Therapies aimed at treating the underlying lymphoproliferative disorder may serve as a viable treatment option to maintain durable remission in patients with MGCS-associated AVWS recalcitrant to DDAVP or FVIII/vWF concentrate or in whom IVIG is not suited. The proteasome inhibitor bortezomib and immune modulators such as thalidomide and lenalidomide are widely utilized in treating multiple myeloma. In theory, bortezomib treatment would be ideal for eliminating clonal cell populations responsible for monoclonal antibody synthesis. However, in our case, similar to other reports, we observed little change in vWF antigen or activity or IgG Kappa paraprotein following 6 cycles of bortezomib therapy [13]. While lenalidomide’s mechanism of action in MGCS-associated AVWS is still uncertain, in addition to targeting clonal plasma cell populations, elevations in vWF and FVIII concentrations following treatment have been reported [16]. Additionally, the anti-angiogenic properties of lenalidomide are also likely to mitigate AVWS-associated angiodysplasia in patients with significant gastrointestinal bleeding [17-19].

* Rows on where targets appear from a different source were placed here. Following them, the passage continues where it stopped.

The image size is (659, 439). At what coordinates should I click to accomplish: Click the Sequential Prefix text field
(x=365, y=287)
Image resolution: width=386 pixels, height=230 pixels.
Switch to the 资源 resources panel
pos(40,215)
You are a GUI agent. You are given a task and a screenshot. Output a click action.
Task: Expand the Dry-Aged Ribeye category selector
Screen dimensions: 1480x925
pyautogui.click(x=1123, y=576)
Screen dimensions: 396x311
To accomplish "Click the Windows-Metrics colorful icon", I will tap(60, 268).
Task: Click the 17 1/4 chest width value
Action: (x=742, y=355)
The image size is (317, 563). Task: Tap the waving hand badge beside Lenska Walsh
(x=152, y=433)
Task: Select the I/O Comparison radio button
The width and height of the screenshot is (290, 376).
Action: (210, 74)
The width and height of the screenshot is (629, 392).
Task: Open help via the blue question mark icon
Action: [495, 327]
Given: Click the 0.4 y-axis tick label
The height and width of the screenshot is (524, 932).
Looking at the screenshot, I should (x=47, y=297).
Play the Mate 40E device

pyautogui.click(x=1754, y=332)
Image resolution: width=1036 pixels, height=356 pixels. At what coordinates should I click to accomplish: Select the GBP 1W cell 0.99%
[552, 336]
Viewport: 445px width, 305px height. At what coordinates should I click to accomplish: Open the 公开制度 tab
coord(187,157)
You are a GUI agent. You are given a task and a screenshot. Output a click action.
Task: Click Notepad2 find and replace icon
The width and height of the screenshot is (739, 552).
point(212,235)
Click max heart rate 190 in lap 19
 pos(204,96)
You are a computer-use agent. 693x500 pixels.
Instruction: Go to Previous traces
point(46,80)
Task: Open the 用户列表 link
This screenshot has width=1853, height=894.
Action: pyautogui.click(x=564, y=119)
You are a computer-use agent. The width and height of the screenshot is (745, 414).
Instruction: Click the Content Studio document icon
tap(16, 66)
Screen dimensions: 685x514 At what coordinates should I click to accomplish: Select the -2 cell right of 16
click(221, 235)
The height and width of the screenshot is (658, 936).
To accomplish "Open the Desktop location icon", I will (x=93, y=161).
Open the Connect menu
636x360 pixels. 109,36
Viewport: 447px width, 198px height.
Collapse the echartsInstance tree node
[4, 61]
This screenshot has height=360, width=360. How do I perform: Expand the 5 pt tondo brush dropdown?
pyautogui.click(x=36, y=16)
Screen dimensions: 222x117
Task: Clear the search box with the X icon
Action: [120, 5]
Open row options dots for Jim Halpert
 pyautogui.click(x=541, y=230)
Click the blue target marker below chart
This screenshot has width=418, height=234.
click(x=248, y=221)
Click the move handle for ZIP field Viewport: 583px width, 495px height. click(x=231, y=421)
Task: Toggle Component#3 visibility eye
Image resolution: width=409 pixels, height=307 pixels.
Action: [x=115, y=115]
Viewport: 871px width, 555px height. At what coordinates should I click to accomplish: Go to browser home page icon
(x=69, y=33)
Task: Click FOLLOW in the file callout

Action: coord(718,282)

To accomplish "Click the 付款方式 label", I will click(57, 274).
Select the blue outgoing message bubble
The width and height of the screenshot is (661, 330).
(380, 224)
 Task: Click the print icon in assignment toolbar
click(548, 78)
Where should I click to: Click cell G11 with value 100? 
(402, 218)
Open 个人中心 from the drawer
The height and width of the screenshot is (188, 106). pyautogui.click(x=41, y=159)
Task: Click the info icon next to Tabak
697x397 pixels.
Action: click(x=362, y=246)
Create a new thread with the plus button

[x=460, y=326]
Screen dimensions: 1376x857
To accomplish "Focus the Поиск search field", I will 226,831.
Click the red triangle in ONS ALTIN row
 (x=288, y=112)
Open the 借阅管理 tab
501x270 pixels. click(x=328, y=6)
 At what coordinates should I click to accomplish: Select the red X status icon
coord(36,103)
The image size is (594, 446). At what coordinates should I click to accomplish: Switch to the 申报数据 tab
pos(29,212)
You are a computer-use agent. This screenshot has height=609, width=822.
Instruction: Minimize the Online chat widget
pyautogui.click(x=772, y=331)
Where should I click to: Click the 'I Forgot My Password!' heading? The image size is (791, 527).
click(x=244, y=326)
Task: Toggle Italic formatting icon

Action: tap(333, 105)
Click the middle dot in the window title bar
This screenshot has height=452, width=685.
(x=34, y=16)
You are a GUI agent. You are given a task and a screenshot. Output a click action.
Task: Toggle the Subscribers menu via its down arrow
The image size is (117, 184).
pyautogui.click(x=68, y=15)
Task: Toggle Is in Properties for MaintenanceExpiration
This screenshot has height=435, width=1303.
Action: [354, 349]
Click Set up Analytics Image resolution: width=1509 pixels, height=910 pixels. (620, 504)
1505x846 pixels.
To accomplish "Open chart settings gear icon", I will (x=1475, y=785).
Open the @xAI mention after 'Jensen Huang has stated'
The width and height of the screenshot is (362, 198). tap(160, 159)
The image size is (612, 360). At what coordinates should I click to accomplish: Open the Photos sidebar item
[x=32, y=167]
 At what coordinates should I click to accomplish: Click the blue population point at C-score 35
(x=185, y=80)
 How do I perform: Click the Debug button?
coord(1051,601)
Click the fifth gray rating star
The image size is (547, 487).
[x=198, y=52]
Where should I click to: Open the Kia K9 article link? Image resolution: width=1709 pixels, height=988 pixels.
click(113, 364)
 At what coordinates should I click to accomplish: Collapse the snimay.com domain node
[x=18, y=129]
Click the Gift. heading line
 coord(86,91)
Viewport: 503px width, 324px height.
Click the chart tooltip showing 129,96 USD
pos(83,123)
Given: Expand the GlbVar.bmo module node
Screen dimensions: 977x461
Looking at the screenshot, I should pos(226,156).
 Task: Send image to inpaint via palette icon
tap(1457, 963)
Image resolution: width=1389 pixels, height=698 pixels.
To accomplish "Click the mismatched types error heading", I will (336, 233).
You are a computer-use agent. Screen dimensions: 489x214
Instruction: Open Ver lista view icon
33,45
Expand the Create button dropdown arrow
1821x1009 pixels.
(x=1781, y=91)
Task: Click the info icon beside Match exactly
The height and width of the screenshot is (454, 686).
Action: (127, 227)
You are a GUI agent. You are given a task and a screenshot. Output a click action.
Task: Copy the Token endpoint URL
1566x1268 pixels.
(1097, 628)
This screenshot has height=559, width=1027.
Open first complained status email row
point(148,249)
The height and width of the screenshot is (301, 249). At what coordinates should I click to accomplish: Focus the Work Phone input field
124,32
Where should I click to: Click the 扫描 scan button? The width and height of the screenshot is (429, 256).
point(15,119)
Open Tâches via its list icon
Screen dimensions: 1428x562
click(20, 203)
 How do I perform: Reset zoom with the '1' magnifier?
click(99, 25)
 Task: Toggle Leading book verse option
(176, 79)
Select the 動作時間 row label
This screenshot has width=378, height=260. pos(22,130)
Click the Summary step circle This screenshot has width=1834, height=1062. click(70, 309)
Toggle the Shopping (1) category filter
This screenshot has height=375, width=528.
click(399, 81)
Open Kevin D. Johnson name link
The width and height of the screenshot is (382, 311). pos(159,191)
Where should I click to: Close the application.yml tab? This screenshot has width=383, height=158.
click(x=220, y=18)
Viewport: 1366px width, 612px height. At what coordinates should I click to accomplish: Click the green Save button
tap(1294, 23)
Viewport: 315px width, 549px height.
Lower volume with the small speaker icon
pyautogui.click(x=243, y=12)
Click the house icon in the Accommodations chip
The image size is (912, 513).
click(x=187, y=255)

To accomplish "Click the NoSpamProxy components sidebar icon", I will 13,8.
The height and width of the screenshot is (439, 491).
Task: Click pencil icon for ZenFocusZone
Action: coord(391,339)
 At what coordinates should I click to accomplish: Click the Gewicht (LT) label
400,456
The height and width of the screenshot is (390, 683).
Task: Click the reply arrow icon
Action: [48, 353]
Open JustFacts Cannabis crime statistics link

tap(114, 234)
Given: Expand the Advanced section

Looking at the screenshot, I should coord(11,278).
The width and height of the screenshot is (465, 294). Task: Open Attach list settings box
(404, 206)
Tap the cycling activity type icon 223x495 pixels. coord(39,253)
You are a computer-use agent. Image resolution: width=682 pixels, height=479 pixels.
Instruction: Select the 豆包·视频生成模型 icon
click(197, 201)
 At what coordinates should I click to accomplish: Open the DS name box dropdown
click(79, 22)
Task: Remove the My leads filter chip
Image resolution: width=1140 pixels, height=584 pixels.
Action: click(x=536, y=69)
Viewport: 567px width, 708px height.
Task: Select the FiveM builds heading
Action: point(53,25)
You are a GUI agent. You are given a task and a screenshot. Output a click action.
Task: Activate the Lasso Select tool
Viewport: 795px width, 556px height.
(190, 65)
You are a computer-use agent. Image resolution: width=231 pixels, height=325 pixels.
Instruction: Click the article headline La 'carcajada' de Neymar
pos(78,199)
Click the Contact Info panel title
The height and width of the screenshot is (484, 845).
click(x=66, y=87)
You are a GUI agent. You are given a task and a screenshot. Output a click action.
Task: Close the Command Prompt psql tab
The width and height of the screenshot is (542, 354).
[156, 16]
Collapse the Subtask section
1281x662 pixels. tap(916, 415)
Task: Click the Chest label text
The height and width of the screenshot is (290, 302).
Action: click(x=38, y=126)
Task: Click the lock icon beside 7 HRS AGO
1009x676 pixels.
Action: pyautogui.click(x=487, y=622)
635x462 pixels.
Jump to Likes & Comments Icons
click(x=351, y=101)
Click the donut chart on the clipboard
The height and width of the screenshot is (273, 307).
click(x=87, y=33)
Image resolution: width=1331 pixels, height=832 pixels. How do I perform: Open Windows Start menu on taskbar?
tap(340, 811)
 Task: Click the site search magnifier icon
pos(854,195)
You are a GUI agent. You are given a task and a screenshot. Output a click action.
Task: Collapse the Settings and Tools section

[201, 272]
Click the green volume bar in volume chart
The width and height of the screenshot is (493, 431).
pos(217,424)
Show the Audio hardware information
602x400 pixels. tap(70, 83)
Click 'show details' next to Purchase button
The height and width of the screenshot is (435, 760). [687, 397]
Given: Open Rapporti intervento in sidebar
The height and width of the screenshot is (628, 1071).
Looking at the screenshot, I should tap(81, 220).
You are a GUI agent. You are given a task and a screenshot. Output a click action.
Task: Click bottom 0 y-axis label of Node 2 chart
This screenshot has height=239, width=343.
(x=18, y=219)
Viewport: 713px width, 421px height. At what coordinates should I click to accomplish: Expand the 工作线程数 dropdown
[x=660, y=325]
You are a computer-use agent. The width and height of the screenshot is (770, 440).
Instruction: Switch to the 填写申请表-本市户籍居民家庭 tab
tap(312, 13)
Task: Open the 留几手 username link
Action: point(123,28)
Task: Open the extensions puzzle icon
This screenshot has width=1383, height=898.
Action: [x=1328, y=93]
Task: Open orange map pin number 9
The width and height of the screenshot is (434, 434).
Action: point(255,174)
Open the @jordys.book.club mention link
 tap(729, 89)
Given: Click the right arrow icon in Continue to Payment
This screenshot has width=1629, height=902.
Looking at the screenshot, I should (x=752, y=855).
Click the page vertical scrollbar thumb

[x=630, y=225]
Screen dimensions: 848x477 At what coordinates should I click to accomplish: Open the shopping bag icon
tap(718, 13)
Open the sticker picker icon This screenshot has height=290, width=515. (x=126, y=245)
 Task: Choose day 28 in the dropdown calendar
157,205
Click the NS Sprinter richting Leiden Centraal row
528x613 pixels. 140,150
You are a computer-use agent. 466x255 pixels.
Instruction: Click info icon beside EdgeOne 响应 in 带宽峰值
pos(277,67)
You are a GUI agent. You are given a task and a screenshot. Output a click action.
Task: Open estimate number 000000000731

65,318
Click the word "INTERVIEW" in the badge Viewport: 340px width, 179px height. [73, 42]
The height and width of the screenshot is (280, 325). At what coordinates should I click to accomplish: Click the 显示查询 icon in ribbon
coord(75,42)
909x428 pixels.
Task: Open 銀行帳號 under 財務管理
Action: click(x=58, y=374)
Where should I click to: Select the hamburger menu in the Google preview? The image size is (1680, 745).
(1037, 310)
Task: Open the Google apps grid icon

Lenalidomide, as a treatment for long-term remission, may not be suitable for all patients. Given the reported risk of thromboembolism following lenalidomide treatment in patients with multiple myeloma, anticoagulants are often used [20]. Unfortunately, prophylactic anticoagulants are unlikely to be feasible in patients with MGCS-associated VWD that are already predisposed to bleeding. Consequently, lenalidomide is unlikely suited as a treatment in patients with an elevated risk of thromboembolism or a prior history of thromboembolism. In this setting, an alternative combinations of therapies including daratumumab, bortezomib, cyclophosphamide, and dexamethasone may be considered [21, 22].

Conclusion

In conclusion, our case suggests that lenalidomide may serve as a viable treatment modality to maintain long-term remission in patients with MGCS-associated AVWS, given its anti-angiogenic properties and capacity to treat underlying clonal plasma cells responsible for monoclonal antibody production. The literature describing lenalidomide utilization in MGCS-associated AVWS is limited. While early data is promising, several questions and concerns should be addressed before its widespread use, with studies evaluating its long-term efficacy and safety, including potential thromboembolic risks (especially in patients with underlying comorbidities).